I'm training a convolutional neural network (CNN) with 5 conv-layers and 2 fully-connected layers for binary classification using stochastic gradient descent (SGD) with momentum. The accuracy of the network is fine, but I am curious about the behavior of the gradients. I would expect that the 2-norm of the gradients would get lowered during training due to continuous lowering of the learning rate. However, for all of my layers the 2-norm increases slightly during training. How can that be?
More importantly, what should I do to fix it?
Below is an image of the 2-norm of the gradients for my last fully-connected layer (it has 450 neurons). The development for the remaining layers look identical, but the 2-norm is shifted as the gradients are lower for earlier layers (as expected).
Update: This is the code I used to find the gradient of the CNN implemented in Caffe. It should be working correctly based on the answers in this StackOverflow post. The batch-size of my network is 32 and I use leaky ReLU after each layer and dropout after the fully-connected layers.

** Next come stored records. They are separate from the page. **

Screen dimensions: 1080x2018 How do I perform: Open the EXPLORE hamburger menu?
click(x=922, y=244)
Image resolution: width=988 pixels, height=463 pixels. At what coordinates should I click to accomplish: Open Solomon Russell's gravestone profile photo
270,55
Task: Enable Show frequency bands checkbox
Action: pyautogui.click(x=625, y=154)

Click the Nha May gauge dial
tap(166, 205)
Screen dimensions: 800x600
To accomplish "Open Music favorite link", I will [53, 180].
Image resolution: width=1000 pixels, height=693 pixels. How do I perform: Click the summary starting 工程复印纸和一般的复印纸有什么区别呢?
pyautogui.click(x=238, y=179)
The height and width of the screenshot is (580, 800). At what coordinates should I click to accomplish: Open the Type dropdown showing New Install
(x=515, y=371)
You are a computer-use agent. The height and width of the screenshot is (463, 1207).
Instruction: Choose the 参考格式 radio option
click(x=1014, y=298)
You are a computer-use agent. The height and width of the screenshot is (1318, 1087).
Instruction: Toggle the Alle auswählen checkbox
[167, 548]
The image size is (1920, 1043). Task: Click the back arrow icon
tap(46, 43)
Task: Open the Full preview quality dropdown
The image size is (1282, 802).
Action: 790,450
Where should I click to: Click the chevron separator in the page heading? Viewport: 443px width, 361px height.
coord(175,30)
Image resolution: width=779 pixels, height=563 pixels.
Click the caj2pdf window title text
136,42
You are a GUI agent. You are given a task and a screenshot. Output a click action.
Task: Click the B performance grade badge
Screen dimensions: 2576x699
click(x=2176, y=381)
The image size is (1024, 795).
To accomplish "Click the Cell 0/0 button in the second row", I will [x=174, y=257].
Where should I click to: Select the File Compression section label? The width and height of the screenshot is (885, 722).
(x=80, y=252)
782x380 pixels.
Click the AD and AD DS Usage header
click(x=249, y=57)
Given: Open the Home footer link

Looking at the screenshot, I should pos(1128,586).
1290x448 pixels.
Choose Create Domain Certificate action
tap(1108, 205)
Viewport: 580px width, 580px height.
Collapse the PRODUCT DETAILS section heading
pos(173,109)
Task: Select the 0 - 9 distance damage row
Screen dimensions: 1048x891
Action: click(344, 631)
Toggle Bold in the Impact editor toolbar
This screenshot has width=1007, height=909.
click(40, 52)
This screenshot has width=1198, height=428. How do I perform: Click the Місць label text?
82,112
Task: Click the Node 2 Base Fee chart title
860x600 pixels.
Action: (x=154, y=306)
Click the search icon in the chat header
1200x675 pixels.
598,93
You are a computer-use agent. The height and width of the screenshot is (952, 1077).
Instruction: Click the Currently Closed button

def find_loss_gradients(self, solver):
net = solver.net
diffs = net.backward(diffs=['hzvt1', 'hzvt2', 'hzvt3', 'hzvt4', 'hzvt5', 'hzvt6', 'fc1'])
l2norms = {}
for key in diffs.keys():
grad = diffs[key].flatten()
l2norms.update({key:np.linalg.norm(grad)})
return l2norms
def graph_gradients(save_dir, gradient_norm):
graph_gradient_norm(save_dir + "gradient_all.png", gradient_norm)
values_dict = gradient_norm[:,1]
layers = values_dict[0].keys()
for key in layers:
graph_gradient_norm(save_dir + "gradient_{}.png".format(key), gradient_norm, key)
def graph_gradient_norm(save_name, gradient_norm, key=None):
plt.style.use('ggplot')
fig = plt.figure()
_, ax1 = P.subplots()
x = gradient_norm[:,0]
values_dict = gradient_norm[:,1]
handles = []
if key is None:
layers = values_dict[0].keys()
else:
layers = [key]
for key in layers:
val = cm.utils.extract_array_from_dict(values_dict, key, index_into=False)
h, = ax1.semilogy(x,val)
handles.append(h)
ax1.set_xlabel('Iterations')
ax1.set_ylabel('2-Norm of Gradient')
plt.legend(handles, layers)
P.savefig(save_name, bbox_inches='tight')
plt.close(fig)
Below is a simplified version of my training code
grad_norms = []
for i in range(n_steps):
solver.step(1)
grad_norms.append(find_loss_gradients(solver))
grad_norms = np.array(grad_norms)
graph_gradients(run_dir + "visualization/", grad_norms)
Update 2
Note that the loss stops decreasing quite quickly. The same is true for the validation accuracy. I'm currently trying to increase the batch size and see if it has an influence.